Agus Maulana Sunjaya’s Sunset

sunset
dragging my shadow
back home

© Agus Maulana Sunjaya (Indonesia)

Akitsu Quarterly, Fall issue, 2018

A very melancholic haiku that immediately suggests the image of a homecoming in which the shadow, particularly long in the sunset, seems to weigh down the steps of the poet. But the shadow, understood as the double and sometimes as the denied part of oneself, can weigh on the spirit in a more subtle and devastating way.

I don’t want to be a psychologist, but this haiku makes me think about the fact that by not facing the hidden parts of us, which we often fear strongly, we sometimes expose ourselves to inconveniences of which we do not understand the nature of and of which condition. These are not minor choices, as they affect our lives. Even in this haiku, I feel the sensation of an unfulfilled dualism that results in frustration, all expressed with elegance and with a second line that expresses also in the sounds (double “g”) a sense of oppression.

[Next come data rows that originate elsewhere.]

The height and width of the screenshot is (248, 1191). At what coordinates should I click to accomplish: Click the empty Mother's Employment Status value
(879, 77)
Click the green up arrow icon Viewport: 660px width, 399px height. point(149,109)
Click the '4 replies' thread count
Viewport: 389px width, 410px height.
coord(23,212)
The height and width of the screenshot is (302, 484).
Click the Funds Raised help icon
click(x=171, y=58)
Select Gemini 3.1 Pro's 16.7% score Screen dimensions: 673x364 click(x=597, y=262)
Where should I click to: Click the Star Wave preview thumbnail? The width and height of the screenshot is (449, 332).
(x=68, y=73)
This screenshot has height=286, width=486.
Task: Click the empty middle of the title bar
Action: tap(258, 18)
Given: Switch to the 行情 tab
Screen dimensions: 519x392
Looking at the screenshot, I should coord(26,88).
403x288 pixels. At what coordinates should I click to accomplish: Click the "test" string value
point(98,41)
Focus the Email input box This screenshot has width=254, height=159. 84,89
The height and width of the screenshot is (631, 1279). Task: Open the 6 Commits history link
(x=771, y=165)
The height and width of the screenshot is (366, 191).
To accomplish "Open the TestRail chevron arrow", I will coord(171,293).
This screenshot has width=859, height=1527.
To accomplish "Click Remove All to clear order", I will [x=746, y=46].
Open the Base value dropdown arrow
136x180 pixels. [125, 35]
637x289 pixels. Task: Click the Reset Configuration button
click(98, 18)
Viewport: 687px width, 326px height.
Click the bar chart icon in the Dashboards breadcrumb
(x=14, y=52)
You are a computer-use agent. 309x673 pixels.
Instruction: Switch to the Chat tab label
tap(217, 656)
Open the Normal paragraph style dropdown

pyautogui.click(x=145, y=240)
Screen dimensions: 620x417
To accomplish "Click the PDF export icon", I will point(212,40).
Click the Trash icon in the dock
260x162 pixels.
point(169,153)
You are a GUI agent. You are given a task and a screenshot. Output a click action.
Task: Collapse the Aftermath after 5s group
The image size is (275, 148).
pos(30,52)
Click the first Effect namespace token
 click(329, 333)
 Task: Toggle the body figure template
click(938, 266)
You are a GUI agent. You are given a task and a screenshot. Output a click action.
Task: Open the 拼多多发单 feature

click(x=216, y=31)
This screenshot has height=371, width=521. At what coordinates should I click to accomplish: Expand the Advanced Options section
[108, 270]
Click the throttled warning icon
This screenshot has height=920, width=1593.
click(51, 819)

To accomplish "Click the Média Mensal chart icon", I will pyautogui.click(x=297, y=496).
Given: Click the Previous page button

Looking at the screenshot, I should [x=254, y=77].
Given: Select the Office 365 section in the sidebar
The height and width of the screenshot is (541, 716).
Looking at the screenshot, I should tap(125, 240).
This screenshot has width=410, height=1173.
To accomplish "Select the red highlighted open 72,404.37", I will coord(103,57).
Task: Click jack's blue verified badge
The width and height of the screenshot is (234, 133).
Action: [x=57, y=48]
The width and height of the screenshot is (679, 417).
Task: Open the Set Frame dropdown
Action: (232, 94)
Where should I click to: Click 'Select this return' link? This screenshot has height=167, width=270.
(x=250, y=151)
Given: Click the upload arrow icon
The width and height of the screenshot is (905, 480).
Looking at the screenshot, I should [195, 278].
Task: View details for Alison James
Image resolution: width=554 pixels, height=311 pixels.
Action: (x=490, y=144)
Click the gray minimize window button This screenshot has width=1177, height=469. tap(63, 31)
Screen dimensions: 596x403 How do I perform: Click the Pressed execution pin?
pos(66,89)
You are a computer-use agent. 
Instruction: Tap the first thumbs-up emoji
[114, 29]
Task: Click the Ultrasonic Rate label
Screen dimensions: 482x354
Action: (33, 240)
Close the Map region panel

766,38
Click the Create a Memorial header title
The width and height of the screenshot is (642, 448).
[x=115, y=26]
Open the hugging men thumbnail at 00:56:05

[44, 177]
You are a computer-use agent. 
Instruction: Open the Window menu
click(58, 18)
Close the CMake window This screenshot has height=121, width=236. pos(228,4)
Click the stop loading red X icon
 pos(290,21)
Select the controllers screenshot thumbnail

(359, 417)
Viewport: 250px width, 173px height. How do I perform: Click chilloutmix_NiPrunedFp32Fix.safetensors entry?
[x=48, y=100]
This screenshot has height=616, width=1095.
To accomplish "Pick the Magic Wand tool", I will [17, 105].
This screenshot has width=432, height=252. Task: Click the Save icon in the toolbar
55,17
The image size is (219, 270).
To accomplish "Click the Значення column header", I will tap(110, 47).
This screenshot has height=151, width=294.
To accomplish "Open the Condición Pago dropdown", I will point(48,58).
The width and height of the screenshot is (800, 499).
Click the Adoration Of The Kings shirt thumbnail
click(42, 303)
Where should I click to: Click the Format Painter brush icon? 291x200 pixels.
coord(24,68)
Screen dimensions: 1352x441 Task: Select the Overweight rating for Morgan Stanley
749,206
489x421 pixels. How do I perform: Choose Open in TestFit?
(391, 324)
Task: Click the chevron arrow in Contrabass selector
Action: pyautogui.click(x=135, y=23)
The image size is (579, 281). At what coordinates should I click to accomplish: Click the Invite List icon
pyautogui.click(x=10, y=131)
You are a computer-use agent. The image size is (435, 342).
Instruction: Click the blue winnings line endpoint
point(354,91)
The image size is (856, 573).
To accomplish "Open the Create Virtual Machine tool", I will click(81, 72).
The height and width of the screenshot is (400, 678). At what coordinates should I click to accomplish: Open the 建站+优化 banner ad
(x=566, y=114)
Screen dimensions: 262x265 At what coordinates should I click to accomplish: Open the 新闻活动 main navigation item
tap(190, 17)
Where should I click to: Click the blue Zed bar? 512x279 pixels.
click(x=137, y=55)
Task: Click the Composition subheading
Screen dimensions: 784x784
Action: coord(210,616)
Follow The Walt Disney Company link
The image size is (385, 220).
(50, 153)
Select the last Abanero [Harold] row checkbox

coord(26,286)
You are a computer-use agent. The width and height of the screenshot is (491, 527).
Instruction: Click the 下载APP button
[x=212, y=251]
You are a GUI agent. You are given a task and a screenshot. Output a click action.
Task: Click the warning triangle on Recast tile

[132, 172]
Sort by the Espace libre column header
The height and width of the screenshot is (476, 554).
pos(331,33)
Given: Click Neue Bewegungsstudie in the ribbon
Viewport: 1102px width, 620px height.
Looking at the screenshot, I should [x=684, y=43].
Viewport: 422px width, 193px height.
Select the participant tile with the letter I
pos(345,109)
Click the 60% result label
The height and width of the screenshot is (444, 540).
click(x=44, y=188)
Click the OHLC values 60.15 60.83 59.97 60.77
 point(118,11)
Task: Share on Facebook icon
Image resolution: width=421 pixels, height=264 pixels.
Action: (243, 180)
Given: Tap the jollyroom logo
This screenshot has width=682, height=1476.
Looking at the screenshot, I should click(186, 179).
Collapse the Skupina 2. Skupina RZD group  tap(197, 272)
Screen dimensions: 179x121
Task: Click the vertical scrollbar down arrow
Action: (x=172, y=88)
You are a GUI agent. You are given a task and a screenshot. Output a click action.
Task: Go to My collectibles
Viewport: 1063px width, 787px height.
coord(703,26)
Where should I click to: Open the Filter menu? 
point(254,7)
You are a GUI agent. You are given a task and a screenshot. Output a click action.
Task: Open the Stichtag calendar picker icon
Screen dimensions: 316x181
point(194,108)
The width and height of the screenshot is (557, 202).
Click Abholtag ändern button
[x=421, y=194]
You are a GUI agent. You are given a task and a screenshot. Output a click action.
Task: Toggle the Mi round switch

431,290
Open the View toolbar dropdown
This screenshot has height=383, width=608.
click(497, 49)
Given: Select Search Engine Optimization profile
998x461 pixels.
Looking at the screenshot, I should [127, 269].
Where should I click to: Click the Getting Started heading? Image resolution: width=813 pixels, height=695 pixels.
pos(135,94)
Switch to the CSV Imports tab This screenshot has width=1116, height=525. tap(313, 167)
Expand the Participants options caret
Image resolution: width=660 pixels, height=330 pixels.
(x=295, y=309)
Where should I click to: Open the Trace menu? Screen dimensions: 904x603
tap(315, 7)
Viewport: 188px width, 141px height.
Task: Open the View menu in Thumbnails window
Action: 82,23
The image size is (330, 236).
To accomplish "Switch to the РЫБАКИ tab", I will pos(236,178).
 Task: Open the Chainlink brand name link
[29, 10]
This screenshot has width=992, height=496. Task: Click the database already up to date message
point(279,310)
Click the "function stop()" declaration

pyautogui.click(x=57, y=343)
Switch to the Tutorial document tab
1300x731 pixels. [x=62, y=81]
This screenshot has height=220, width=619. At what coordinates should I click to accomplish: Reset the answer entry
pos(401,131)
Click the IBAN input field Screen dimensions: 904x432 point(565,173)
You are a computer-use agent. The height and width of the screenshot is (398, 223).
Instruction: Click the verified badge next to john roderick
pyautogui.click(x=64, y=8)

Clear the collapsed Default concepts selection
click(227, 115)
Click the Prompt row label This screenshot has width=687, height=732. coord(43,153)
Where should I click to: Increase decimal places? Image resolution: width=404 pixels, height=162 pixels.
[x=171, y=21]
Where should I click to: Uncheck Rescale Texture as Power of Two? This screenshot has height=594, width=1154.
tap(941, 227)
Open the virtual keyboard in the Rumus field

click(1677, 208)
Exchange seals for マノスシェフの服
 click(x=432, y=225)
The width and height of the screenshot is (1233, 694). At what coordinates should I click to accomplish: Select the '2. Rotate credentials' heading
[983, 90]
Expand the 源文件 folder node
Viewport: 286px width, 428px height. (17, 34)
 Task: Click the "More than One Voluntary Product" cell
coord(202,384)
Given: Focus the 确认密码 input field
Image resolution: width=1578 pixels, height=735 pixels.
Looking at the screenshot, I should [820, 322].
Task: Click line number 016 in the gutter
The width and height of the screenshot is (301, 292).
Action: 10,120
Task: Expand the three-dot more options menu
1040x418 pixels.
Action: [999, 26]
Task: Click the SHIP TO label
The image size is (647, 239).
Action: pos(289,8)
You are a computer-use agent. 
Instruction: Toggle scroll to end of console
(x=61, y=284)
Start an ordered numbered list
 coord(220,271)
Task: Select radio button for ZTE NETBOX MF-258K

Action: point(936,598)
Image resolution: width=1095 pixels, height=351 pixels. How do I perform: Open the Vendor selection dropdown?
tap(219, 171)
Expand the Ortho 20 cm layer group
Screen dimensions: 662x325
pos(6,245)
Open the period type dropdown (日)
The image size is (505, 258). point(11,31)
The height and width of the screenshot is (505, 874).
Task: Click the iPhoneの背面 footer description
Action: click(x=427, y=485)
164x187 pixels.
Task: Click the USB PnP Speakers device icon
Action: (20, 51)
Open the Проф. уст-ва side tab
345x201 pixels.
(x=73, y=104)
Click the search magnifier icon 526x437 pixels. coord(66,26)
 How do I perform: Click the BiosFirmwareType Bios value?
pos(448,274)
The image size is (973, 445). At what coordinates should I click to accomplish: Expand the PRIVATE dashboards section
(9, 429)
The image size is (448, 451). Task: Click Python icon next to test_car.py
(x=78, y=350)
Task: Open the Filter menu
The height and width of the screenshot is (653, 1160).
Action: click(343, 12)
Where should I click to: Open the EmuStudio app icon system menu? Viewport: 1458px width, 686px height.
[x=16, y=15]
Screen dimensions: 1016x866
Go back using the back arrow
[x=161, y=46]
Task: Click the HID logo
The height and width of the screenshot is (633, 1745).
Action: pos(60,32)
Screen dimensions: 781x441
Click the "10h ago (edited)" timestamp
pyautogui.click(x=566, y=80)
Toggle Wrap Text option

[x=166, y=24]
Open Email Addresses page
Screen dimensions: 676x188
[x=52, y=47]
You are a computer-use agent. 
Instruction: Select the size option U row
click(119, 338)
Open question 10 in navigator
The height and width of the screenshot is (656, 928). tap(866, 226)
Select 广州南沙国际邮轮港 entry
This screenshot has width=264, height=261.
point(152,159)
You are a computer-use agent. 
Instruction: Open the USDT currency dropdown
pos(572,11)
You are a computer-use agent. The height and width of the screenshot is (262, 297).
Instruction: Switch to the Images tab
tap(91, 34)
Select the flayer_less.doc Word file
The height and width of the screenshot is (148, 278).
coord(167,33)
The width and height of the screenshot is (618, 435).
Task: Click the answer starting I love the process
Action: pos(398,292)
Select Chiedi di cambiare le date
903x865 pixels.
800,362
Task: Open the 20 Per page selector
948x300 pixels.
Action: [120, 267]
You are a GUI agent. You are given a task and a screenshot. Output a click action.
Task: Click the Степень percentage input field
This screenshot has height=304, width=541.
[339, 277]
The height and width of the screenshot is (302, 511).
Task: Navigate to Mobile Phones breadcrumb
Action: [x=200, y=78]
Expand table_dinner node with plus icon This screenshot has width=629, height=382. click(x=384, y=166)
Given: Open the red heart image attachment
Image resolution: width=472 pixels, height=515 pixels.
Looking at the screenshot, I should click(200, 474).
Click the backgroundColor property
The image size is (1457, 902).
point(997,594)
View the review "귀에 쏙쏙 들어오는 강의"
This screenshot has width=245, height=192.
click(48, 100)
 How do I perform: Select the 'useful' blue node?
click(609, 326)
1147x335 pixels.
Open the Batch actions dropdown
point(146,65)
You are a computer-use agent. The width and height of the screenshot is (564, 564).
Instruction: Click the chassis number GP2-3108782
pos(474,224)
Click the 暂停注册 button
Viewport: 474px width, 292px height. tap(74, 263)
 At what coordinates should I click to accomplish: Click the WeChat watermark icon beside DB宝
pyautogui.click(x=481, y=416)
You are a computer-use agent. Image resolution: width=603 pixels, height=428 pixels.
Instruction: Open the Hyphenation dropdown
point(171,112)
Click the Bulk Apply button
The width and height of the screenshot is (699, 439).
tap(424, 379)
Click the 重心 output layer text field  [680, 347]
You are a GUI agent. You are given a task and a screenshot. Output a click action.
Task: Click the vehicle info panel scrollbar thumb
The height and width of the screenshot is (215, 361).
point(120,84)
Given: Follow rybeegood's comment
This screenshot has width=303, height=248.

Margherita Petriccione (Italy)

This haiku reflects both the mental and physical fatigue of life where we spend most of the time facing and fighting different issues that test our cognitive and emotional abilities. It depicts the limited capacities of a person who, besides dealing with various matters of life, finally gets tired. It could be due to aging, where the sunset of life takes a person to the stage where he or she feels lonely and manages to live with great difficulty.

The shadow shows all the regrets, guilt, and bad memories that keep on following a person until the last breath of his or her life. Overall, a person who spends his or her days developing good relationships with people may end up being lonely, which also shows the insensitivity of recent human civilization.

Hifsa Ashraf (Pakistan)

I like how the first line can be interpreted as flowing into the second line or as standing alone. Also, the simplicity of the language and the surprise in the last line is pleasing. Though the third line is unexpected, it is also expected. This is a common aesthetic in haiku, where the ordinary can be extraordinary.

Like Margherita, I also enjoy the sound of the poem. With “s” in the first line and the second line, you can almost hear the shadow being dragged through the grass. With “o” in “shadow” and “home,” I feel the melancholy is illustrated. A fine haiku from a technical point of view, and also from an aesthetical perspective as well.

Nicholas Klacsanzky (Ukraine)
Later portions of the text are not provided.